Question

Find the point $$(x, y)$$ on the unit circle that corresponds to the real number $$t$$.$$t=\frac{5 \pi}{6}$$

Answer

**step1 Relate the real number t to the coordinates (x, y) on the unit circle**

On a unit circle, for a given real number $$t$$ (which represents an angle in radians measured counterclockwise from the positive x-axis), the coordinates $$(x, y)$$ of the corresponding point are defined by the cosine and sine of $$t$$, respectively.

$$x = \cos(t)$$

$$y = \sin(t)$$

In this problem, we are given $$t = \frac{5\pi}{6}$$. So, we need to calculate the values of $$\cos\left(\frac{5\pi}{6}\right)$$ and $$\sin\left(\frac{5\pi}{6}\right)$$.

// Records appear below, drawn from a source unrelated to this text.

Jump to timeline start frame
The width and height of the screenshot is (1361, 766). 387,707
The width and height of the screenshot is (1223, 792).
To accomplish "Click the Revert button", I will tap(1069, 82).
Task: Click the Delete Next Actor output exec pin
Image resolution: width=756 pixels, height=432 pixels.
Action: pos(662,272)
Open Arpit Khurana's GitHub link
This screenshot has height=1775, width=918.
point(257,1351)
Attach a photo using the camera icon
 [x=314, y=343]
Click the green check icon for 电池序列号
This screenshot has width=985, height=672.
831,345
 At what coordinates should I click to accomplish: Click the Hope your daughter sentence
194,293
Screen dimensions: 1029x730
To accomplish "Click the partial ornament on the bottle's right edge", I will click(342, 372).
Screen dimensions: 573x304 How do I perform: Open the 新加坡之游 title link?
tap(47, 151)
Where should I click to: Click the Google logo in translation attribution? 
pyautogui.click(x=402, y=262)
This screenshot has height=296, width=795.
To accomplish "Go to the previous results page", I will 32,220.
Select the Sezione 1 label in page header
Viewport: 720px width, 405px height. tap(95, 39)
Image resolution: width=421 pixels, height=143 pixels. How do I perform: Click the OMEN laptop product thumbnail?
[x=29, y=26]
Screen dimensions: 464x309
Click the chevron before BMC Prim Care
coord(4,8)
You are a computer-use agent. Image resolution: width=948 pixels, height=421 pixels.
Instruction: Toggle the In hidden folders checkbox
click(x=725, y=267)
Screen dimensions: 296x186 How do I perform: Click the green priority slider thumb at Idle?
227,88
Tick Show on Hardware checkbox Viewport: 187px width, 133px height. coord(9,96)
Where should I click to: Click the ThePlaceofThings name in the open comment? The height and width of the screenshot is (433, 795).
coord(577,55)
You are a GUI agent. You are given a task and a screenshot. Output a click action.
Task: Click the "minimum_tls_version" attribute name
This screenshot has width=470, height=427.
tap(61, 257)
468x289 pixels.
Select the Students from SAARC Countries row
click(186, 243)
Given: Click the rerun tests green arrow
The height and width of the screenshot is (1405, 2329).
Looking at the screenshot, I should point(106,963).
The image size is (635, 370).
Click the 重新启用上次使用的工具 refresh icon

**step2 Determine the quadrant and reference angle**

To find the values of trigonometric functions for an angle like $$\frac{5\pi}{6}$$, it is helpful to determine its quadrant and find its reference angle. The angle $$\frac{5\pi}{6}$$ is between $$\frac{\pi}{2}$$ ($$90^\circ$$) and $$\pi$$ ($$180^\circ$$), which means it lies in the second quadrant. The reference angle is the acute angle formed by the terminal side of the angle and the x-axis. For an angle $$\theta$$ in the second quadrant, the reference angle is $$\pi - \theta$$.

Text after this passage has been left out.